Provided data:
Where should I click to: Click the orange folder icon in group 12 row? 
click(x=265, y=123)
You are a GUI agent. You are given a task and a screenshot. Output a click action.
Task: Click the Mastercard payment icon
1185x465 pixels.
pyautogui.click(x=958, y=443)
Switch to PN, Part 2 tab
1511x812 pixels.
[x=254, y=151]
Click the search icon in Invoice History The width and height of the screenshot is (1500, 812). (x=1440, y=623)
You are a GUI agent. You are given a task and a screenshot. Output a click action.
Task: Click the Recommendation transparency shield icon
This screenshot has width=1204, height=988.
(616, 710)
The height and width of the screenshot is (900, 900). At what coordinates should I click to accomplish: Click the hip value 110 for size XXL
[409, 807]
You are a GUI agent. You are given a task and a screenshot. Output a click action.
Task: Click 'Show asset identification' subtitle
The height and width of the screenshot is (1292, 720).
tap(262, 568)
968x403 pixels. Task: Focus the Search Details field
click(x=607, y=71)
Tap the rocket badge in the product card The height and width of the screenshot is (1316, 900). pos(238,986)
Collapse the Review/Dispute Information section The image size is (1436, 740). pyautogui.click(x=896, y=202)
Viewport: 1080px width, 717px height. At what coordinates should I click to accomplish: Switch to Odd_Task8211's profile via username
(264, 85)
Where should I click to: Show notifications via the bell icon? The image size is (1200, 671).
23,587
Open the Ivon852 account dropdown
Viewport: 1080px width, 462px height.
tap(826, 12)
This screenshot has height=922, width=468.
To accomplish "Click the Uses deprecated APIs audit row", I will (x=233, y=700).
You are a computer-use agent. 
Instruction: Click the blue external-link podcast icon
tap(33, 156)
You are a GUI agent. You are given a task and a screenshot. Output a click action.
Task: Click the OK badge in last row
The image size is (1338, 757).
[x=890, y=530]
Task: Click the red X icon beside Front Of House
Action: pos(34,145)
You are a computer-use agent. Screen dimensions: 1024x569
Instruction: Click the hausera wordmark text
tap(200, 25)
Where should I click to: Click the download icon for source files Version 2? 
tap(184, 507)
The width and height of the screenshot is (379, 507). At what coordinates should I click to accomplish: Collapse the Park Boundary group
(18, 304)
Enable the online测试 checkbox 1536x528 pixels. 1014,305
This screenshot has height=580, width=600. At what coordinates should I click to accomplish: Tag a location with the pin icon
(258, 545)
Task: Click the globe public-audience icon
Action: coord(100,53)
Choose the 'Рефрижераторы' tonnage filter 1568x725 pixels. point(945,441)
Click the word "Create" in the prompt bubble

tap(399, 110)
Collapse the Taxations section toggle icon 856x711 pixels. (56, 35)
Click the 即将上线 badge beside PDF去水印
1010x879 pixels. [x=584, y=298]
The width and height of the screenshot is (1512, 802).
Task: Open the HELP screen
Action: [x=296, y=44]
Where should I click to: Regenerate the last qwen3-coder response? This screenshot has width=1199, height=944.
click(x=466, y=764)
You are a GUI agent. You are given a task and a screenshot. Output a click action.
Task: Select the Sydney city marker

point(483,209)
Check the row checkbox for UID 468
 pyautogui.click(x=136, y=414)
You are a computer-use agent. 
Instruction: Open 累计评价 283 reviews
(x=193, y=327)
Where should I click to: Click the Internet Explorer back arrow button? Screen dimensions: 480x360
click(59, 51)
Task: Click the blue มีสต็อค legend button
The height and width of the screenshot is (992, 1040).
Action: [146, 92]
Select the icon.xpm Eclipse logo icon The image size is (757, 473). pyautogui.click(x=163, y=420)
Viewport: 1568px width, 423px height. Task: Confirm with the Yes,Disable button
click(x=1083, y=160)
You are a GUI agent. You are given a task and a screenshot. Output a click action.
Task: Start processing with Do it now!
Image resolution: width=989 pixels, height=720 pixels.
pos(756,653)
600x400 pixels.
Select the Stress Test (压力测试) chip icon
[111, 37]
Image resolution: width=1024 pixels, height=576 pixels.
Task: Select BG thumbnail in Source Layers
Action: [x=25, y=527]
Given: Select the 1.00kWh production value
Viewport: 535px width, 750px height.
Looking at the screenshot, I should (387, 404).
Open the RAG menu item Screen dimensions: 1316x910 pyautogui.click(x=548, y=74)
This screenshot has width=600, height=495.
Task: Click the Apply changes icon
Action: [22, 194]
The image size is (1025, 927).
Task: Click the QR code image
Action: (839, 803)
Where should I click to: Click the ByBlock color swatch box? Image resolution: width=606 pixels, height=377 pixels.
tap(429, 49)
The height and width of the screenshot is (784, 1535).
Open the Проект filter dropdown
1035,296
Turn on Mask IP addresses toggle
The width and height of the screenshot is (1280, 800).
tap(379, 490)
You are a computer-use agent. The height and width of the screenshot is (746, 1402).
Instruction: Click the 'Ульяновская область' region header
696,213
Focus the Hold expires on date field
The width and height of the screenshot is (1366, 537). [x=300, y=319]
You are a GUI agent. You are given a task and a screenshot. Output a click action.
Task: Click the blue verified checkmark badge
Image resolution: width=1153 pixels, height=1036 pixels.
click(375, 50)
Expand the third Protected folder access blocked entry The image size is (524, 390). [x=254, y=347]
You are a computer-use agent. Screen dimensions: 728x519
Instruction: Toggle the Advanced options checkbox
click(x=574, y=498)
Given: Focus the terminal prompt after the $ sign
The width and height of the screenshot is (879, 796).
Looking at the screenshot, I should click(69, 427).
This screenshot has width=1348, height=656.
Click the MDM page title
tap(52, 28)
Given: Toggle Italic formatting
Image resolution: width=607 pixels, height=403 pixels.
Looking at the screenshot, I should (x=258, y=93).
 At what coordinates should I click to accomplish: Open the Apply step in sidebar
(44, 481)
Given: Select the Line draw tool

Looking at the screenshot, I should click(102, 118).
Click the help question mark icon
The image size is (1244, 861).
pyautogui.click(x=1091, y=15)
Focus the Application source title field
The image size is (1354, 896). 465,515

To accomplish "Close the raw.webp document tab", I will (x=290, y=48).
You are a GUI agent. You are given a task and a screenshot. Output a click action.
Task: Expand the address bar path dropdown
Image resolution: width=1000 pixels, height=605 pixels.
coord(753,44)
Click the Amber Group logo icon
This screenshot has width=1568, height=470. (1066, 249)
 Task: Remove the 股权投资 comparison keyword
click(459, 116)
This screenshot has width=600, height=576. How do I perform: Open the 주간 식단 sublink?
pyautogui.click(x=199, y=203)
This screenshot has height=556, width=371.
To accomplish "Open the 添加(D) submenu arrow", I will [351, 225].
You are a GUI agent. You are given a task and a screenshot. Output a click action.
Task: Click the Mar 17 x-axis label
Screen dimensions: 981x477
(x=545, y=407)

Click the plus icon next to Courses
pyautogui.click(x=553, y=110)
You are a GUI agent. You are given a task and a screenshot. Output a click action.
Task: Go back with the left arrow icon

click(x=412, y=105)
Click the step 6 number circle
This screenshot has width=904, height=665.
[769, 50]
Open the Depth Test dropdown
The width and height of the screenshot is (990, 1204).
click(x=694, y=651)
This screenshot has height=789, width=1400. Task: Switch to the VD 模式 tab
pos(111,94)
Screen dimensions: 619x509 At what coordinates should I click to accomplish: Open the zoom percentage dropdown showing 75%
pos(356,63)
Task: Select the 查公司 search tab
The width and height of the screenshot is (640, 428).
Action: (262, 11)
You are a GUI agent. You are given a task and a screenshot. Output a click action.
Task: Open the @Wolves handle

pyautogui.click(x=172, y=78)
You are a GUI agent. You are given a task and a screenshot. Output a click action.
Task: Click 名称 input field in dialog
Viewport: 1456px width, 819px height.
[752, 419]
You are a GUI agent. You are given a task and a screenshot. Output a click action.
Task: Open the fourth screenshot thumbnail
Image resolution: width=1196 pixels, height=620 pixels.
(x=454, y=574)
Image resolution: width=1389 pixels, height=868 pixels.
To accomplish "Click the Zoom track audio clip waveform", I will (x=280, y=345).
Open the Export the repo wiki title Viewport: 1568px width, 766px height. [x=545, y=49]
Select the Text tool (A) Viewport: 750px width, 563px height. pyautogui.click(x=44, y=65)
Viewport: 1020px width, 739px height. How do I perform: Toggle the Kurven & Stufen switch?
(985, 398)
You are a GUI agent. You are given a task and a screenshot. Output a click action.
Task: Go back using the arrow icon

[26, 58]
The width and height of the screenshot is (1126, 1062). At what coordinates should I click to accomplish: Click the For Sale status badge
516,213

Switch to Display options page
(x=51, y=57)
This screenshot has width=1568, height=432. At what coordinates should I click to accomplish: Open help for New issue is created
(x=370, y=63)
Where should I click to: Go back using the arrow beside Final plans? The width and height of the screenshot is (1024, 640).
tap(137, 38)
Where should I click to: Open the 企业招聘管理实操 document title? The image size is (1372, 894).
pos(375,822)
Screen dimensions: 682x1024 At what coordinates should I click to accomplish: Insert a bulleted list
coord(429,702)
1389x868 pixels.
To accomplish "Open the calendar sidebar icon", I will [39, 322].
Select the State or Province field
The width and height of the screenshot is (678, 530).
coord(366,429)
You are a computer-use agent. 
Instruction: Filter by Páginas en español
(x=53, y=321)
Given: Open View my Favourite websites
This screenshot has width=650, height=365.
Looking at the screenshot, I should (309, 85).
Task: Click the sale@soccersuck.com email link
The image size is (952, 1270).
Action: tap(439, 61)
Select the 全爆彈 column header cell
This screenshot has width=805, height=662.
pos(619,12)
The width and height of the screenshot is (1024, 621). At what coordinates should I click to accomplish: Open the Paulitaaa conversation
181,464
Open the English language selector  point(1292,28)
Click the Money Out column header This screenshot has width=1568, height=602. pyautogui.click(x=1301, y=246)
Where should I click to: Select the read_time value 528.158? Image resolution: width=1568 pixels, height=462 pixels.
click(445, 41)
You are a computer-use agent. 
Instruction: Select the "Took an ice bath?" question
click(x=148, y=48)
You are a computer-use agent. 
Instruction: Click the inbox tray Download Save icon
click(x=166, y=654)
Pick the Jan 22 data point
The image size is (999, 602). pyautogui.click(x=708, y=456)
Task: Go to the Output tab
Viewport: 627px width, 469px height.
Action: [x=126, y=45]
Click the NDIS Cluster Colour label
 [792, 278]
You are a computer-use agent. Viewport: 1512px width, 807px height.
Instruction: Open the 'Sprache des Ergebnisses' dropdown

Task objective: I need every line from the material that contains the word "section".

Reply:
Collapse the Review/Dispute Information section The image size is (1436, 740). pyautogui.click(x=896, y=202)
Collapse the Taxations section toggle icon 856x711 pixels. (56, 35)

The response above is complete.